The slope of a line tells us how steep it is. We can calculate the slope of a line using any two points on that line, say $$(x_1, y_1)$$ and $$(x_2, y_2)$$. The formula for the slope, often denoted by 'm', is the change in the y-coordinates divided by the change in the x-coordinates: $$m = \frac{y_2 - y_1}{x_2 - x_1}$$.

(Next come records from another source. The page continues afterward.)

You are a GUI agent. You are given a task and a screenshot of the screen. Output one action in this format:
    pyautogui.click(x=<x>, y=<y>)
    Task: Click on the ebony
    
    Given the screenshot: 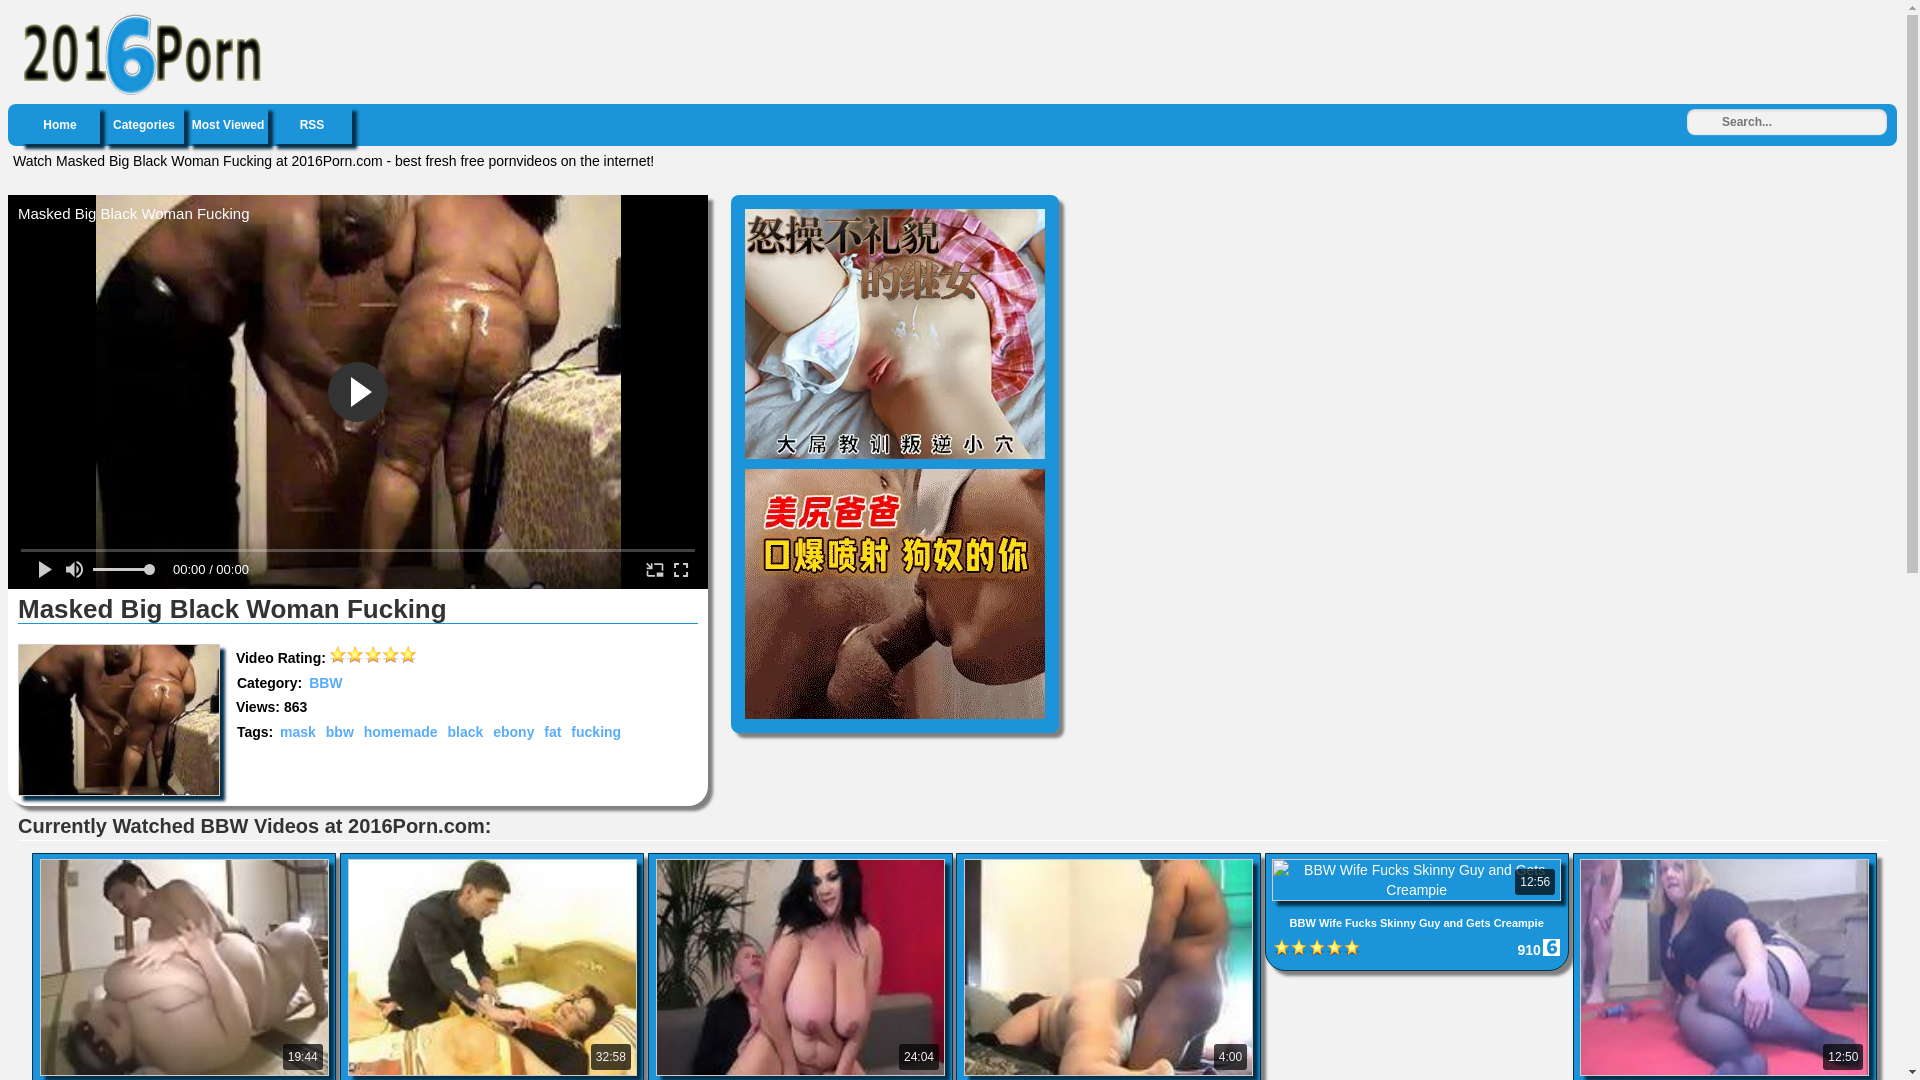 What is the action you would take?
    pyautogui.click(x=513, y=732)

**step3** Calculating the Slope of Line $$L_1$$

Line $$L_1$$ passes through the points $$(-2, -1)$$ and $$(1, 5)$$.
Let's assign $$(x_1, y_1) = (-2, -1)$$ and $$(x_2, y_2) = (1, 5)$$.
Now, we calculate the slope of $$L_1$$, let's call it $$m_1$$:
$$m_1 = \frac{5 - (-1)}{1 - (-2)}$$
$$m_1 = \frac{5 + 1}{1 + 2}$$
$$m_1 = \frac{6}{3}$$
$$m_1 = 2$$
So, the slope of line $$L_1$$ is 2.

**step4** Calculating the Slope of Line $$L_2$$

Line $$L_2$$ passes through the points $$(1, 3)$$ and $$(5, -5)$$.
Let's assign $$(x_1, y_1) = (1, 3)$$ and $$(x_2, y_2) = (5, -5)$$.
Now, we calculate the slope of $$L_2$$, let's call it $$m_2$$:
$$m_2 = \frac{-5 - 3}{5 - 1}$$
$$m_2 = \frac{-8}{4}$$
$$m_2 = -2$$
So, the slope of line $$L_2$$ is -2.

**step5** Comparing the Slopes to Determine the Relationship between the Lines

We have calculated the slopes: $$m_1 = 2$$ and $$m_2 = -2$$.
Now we check the conditions for parallel, perpendicular, or neither:
1. **Parallel Lines**: Two lines are parallel if their slopes are equal ($$m_1 = m_2$$).
In our case, $$2 \neq -2$$. So, the lines are not parallel.
2. **Perpendicular Lines**: Two lines are perpendicular if the product of their slopes is -1 ($$m_1 \times m_2 = -1$$).
Let's multiply the slopes: $$2 \times (-2) = -4$$.
Since $$-4 \neq -1$$, the lines are not perpendicular.
Since the lines are neither parallel nor perpendicular, the relationship between them is "neither".